Major indices in the United States and elsewhere dipped lower as U.S. economic growth came in below expectations. The Commerce Department reported gross domestic product (GDP) grew by 0.2 percent annualized during the first quarter. Growth was hindered by the strength of the U.S. dollar, which made exports less attractive, and cold winter weather. U.S. market performance also reflected last week’s earnings news for technology stocks which wasn’t quite as rosy as the previous week’s.

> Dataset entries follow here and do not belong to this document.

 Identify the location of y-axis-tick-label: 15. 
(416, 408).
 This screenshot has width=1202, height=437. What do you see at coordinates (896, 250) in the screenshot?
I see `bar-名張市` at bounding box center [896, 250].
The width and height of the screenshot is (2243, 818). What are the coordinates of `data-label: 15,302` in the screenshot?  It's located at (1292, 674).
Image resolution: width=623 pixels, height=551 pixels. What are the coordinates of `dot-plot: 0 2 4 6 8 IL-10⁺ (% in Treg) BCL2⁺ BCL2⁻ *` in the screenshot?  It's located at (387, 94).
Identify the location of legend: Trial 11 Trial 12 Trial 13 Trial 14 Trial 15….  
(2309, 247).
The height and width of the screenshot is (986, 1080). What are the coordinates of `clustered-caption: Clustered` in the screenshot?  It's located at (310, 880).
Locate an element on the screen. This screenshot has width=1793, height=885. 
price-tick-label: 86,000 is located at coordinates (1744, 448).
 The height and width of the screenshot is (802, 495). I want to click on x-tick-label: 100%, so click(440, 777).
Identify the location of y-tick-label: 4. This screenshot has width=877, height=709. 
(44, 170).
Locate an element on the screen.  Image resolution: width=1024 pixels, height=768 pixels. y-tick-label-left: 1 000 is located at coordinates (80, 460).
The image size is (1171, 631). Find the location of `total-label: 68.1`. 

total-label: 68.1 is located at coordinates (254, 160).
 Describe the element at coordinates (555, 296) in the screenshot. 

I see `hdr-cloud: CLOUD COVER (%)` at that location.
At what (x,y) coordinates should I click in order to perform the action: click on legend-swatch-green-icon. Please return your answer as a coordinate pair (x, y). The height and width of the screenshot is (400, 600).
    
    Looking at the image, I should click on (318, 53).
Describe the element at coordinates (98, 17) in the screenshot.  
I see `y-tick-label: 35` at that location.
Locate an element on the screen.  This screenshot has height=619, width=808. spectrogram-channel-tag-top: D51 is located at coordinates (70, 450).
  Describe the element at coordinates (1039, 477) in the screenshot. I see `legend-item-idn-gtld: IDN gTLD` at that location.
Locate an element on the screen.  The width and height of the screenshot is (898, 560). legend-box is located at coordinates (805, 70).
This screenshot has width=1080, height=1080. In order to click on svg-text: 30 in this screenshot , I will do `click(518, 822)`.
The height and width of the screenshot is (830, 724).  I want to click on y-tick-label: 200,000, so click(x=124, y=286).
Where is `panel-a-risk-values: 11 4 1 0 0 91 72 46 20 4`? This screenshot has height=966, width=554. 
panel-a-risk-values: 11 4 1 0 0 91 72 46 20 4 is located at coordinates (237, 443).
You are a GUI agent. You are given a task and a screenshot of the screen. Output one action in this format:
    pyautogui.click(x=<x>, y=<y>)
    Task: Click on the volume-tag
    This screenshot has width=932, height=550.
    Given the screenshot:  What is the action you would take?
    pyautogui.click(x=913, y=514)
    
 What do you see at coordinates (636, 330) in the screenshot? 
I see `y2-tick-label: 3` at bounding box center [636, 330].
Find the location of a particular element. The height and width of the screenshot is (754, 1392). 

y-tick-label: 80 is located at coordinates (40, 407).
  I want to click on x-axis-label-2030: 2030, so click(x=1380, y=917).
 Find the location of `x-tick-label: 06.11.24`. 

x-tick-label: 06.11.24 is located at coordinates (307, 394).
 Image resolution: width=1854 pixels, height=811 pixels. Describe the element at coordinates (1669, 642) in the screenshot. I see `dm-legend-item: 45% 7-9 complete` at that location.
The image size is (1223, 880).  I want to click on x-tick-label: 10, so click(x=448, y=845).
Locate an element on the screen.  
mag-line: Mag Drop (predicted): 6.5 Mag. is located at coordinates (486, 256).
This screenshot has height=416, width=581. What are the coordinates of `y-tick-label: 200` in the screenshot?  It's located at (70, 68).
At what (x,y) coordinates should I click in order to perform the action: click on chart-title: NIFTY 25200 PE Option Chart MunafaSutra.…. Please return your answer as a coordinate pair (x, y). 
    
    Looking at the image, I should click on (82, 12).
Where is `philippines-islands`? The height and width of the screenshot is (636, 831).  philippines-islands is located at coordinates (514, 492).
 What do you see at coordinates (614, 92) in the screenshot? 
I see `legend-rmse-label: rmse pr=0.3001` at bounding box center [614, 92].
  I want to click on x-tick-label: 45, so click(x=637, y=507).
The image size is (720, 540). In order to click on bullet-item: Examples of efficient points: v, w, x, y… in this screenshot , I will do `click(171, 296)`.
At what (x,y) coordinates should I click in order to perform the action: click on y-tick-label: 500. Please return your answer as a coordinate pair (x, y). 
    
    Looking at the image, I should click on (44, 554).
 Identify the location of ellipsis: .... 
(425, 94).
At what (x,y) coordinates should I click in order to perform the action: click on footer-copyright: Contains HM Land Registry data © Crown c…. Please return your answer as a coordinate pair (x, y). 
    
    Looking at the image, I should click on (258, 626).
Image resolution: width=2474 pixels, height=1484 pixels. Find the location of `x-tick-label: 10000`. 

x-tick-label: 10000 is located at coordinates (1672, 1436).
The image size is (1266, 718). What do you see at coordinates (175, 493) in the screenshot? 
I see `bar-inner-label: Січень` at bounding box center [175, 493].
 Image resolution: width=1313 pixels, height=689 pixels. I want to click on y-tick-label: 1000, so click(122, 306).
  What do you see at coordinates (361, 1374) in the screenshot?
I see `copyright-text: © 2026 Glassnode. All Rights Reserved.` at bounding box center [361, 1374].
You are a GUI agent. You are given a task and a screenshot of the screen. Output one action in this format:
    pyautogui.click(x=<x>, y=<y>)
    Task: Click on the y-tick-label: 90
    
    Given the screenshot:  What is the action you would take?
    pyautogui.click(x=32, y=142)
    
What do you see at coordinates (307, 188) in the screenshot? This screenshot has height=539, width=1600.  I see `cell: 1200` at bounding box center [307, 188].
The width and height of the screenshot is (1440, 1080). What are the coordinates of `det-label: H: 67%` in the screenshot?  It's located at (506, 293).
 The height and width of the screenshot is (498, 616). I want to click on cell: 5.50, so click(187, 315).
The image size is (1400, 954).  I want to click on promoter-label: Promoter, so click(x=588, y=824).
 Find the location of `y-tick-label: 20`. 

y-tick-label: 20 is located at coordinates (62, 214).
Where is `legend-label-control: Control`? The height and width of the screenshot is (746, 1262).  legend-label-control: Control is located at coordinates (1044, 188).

Markets across much of Asia lost value last week, too. China was a notable exception. The Shanghai Composite gained more than 1 percent during the period. It was a truly remarkable performance as China is in the midst of its worst earnings season since the global financial crisis. Bloomberg reported:
“…2014 profits missed estimates by the most in six years and analysts cut their outlooks at the fastest pace since 2009…Yet, it’s mainland individuals who account for at least 80 percent of trades, and they’re still buying shares at a record pace in anticipation of further government stimulus. That helps explain why the highest price-to-earnings ratios in five years have failed to slow the Shanghai Composite’s advance.”
China’s economic growth has also slowed. During the first quarter, its GDP grew by 7 percent. That’s a much better showing than the United States but not so great when benchmarked against previous growth in China. In fact, it was China’s slowest growth since 2009.
The Economist commented, “…the question for China is not whether growth will rebound to anything like the double-digit pace of the past. Instead, it is whether its slowdown will be a gradual descent – a little bumpy at times but free from crisis – or a sudden, dangerous lurch lower.”